If a person who goes abroad ceases to be regarded as occupying their normal home (because they have been away for 4 or 8 or 26 weeks) then they will still be treated as not occupying their normal home if, on their return to GB, they do not return home - even if they would normally be treated as occupying their home under the temporary absence rules.


Catrina has been staying at her sister Agatha's house in Devon to look after Agatha's 4 year old, Ross, while his Mum is in hospital and then respite care. Catrina's HB continues to be paid as she intends to return within 52 weeks. After 10 weeks Catrina takes Ross away to stay with Gran in Greece for the summer holidays and they return to Agatha's house after 6 weeks. Under the rules Catrina is not treated as occupying her normal home while abroad for these reasons, and is not regarded as occupying her normal home for the rest of her time at Agatha's either.
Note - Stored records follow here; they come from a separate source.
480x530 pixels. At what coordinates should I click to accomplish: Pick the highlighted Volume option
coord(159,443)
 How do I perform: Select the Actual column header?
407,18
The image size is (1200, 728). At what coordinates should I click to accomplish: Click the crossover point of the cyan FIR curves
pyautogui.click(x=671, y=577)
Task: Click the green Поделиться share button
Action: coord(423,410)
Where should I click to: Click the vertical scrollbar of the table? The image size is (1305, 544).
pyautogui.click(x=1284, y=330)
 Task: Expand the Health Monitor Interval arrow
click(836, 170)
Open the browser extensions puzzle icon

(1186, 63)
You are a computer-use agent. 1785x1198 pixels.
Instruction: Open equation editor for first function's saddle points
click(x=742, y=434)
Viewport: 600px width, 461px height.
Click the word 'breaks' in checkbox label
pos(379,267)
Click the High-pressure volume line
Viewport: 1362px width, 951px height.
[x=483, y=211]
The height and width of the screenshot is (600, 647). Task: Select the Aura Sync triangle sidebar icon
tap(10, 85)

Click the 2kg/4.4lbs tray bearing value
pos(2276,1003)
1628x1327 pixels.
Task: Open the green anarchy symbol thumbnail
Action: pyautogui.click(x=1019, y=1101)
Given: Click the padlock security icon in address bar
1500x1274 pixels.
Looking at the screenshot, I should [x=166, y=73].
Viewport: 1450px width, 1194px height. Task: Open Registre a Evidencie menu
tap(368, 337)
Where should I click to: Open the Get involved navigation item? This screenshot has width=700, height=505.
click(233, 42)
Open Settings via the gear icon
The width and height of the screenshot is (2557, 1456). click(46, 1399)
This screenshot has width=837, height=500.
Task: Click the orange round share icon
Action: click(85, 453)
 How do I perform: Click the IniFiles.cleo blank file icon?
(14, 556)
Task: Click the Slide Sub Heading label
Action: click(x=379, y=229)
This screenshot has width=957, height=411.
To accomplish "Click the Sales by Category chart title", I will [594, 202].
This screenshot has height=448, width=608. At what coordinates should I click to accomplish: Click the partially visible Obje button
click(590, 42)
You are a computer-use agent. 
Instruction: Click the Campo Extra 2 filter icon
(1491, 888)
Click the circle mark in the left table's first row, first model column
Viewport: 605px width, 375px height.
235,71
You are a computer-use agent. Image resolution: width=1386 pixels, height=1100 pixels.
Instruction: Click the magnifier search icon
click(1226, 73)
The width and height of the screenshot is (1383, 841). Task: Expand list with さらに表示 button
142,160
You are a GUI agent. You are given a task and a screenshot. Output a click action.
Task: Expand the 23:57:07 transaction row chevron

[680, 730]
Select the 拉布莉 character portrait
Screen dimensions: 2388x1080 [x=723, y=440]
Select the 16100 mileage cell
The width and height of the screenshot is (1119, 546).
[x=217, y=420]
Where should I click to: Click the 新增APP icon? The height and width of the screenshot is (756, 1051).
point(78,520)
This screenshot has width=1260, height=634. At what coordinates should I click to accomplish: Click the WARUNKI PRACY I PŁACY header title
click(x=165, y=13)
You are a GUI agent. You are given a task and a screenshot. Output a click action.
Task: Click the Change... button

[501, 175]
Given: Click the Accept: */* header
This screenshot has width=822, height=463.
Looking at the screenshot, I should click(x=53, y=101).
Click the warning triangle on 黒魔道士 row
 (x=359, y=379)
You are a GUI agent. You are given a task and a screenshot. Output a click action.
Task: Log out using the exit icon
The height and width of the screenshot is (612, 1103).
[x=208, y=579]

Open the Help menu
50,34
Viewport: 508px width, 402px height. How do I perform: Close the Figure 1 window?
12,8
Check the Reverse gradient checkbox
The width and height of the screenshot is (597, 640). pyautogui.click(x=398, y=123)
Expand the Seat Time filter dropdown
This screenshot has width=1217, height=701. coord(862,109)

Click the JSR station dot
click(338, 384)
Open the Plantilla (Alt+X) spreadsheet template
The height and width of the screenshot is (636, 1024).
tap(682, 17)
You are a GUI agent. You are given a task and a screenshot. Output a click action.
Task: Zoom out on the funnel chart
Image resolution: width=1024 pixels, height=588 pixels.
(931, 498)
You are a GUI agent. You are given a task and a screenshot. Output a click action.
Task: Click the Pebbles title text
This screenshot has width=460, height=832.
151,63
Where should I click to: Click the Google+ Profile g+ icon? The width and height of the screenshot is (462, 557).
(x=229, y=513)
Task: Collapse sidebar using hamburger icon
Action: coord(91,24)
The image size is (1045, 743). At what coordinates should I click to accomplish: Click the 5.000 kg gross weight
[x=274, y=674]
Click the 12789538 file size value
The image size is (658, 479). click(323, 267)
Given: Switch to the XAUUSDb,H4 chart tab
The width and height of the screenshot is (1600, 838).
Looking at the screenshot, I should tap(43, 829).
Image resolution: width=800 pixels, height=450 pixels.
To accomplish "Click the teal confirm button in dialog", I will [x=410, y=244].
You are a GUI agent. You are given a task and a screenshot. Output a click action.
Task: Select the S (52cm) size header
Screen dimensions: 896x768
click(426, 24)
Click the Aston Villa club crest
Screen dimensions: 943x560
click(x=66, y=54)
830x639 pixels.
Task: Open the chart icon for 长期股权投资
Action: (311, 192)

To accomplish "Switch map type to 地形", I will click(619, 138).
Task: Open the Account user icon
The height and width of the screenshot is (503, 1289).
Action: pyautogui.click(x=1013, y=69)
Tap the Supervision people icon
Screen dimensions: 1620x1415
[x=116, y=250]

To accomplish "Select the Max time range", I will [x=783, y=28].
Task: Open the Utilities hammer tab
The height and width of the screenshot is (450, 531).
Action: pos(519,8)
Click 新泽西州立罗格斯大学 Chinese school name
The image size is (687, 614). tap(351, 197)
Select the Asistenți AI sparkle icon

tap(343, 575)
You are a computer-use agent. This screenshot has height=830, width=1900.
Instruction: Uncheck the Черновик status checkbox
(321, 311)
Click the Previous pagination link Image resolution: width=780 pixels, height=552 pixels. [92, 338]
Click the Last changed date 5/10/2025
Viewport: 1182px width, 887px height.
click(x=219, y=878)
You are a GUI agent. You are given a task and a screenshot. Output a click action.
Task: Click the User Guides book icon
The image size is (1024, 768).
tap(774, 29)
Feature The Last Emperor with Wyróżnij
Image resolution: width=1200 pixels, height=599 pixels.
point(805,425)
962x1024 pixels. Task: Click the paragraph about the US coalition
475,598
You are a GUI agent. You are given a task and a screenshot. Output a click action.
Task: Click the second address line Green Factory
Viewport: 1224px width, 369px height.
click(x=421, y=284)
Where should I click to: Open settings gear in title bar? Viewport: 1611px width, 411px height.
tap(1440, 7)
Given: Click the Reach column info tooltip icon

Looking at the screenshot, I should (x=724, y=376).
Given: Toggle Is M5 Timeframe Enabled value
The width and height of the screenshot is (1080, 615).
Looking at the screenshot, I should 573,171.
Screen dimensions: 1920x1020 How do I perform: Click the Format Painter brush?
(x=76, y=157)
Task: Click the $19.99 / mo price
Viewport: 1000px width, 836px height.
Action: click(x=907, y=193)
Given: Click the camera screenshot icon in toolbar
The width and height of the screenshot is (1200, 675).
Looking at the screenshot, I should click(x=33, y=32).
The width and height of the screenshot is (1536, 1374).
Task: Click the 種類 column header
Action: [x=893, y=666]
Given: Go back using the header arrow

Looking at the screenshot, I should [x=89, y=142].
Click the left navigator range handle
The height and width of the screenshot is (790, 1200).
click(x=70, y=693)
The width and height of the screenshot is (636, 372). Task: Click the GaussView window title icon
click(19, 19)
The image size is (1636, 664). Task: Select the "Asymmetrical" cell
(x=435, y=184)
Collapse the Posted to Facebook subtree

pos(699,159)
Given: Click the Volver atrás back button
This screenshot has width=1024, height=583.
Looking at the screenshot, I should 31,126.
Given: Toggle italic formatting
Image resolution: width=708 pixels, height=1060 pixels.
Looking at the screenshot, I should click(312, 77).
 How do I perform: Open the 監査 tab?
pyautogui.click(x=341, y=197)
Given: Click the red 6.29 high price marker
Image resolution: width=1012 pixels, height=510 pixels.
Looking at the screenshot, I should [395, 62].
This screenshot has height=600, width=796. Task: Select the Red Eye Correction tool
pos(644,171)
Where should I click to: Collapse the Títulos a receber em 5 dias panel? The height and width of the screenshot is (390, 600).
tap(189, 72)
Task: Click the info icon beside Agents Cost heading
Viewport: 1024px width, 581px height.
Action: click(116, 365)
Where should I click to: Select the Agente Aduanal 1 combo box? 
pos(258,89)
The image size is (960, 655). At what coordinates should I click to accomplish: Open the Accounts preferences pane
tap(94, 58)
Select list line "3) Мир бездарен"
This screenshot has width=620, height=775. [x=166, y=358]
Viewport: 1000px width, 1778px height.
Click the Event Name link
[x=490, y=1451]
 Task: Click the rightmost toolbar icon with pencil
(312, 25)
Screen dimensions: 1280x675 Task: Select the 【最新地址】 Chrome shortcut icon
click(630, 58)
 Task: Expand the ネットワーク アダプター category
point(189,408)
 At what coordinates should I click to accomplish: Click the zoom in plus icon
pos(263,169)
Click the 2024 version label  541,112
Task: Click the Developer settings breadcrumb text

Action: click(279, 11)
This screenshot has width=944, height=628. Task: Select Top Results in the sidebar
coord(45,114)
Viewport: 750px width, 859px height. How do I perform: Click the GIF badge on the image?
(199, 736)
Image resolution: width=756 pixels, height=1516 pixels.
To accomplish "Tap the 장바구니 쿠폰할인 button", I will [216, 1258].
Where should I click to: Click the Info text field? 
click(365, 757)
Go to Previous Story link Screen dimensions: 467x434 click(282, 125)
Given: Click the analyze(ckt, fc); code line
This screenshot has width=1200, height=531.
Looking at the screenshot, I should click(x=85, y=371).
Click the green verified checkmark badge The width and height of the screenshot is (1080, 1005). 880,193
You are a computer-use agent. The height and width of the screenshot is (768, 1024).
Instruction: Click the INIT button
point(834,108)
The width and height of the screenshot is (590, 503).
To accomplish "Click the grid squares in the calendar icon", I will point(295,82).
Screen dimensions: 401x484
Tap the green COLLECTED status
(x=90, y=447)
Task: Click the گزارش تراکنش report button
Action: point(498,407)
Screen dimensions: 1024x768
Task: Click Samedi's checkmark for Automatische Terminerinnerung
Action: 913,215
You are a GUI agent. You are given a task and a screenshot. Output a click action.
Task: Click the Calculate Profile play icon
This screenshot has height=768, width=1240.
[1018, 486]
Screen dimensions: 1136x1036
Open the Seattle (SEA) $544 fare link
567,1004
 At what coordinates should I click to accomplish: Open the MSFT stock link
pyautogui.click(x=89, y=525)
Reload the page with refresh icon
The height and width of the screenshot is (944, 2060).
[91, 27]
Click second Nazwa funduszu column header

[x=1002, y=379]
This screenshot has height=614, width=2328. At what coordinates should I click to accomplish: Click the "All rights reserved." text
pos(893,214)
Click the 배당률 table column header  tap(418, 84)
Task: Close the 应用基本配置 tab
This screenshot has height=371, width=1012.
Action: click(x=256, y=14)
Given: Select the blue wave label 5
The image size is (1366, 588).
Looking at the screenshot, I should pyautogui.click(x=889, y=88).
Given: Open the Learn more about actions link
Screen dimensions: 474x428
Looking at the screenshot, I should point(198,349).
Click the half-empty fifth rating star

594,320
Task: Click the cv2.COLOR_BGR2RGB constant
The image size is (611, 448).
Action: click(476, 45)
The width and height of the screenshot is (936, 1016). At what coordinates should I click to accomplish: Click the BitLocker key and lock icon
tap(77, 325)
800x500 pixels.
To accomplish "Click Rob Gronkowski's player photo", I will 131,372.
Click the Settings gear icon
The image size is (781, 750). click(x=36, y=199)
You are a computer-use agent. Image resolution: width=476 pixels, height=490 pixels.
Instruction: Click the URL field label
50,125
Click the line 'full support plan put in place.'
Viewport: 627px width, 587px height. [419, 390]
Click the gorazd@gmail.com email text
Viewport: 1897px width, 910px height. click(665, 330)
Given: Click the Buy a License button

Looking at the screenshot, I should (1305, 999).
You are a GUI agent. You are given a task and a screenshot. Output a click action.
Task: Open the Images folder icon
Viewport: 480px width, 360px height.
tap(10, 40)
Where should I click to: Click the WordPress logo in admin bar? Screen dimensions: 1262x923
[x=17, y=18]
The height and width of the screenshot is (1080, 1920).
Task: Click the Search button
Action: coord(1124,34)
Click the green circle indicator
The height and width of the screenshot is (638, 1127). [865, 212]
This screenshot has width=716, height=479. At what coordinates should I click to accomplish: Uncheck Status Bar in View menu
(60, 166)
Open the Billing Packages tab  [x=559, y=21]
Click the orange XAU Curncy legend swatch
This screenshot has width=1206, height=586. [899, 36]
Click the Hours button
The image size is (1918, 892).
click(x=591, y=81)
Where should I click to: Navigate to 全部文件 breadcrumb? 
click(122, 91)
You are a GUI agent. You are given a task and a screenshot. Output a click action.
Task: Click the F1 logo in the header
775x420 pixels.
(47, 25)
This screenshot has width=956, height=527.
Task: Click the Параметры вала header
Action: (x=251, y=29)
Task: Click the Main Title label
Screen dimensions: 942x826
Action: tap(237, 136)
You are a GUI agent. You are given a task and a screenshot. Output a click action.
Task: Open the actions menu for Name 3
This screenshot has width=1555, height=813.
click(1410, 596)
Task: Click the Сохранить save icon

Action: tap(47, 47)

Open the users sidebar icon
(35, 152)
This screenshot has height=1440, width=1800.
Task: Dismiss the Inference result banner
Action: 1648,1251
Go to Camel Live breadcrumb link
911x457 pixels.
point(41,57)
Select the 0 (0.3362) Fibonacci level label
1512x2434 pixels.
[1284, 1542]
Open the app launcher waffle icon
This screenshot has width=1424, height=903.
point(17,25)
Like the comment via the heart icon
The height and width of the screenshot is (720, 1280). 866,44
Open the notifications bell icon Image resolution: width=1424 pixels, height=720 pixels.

Non-dependants living in the household

These rules apply to anyone living in the household - so they apply to non-dependants as well (unless they fall under the 'in the armed forces away on operations' rule - click here).

Where a non-dependant is absent from the household outside of Great Britain -  and does not fall under any of the exceptions/extensions that can apply as detailed above, then they will need to be returning home within 4 weeks to be counted as living in the property.

If they are away longer, then they will not be counted as living in the property from the first day of their absence outside of GB and therefore there should be no non-dependant deduction for the period they are 'abroad' - but note there maybe a knock-on effect on the claimant's HB - below.

Bedroom Tax / LHA and absence abroad

Anyone who is absent from the property and not regarded as 'temporarily absent' - because they do not intend to return within the relevant time period - is thereby regarded as 'permanently absent' so not allocated a bedroom under Bedroom Tax or LHA rules.

This applies whether it is the claimant / partner, child, or non-dependant.

However depending on the family make-up and who is left in the property this may or may not have an effect on the Bedroom Tax deduction / LHA rate. 

The 4 week absence rule for people going abroad could therefore have an impact on the amount of Housing Benefit to which a claimant is entitled when they or a member of the household is abroad.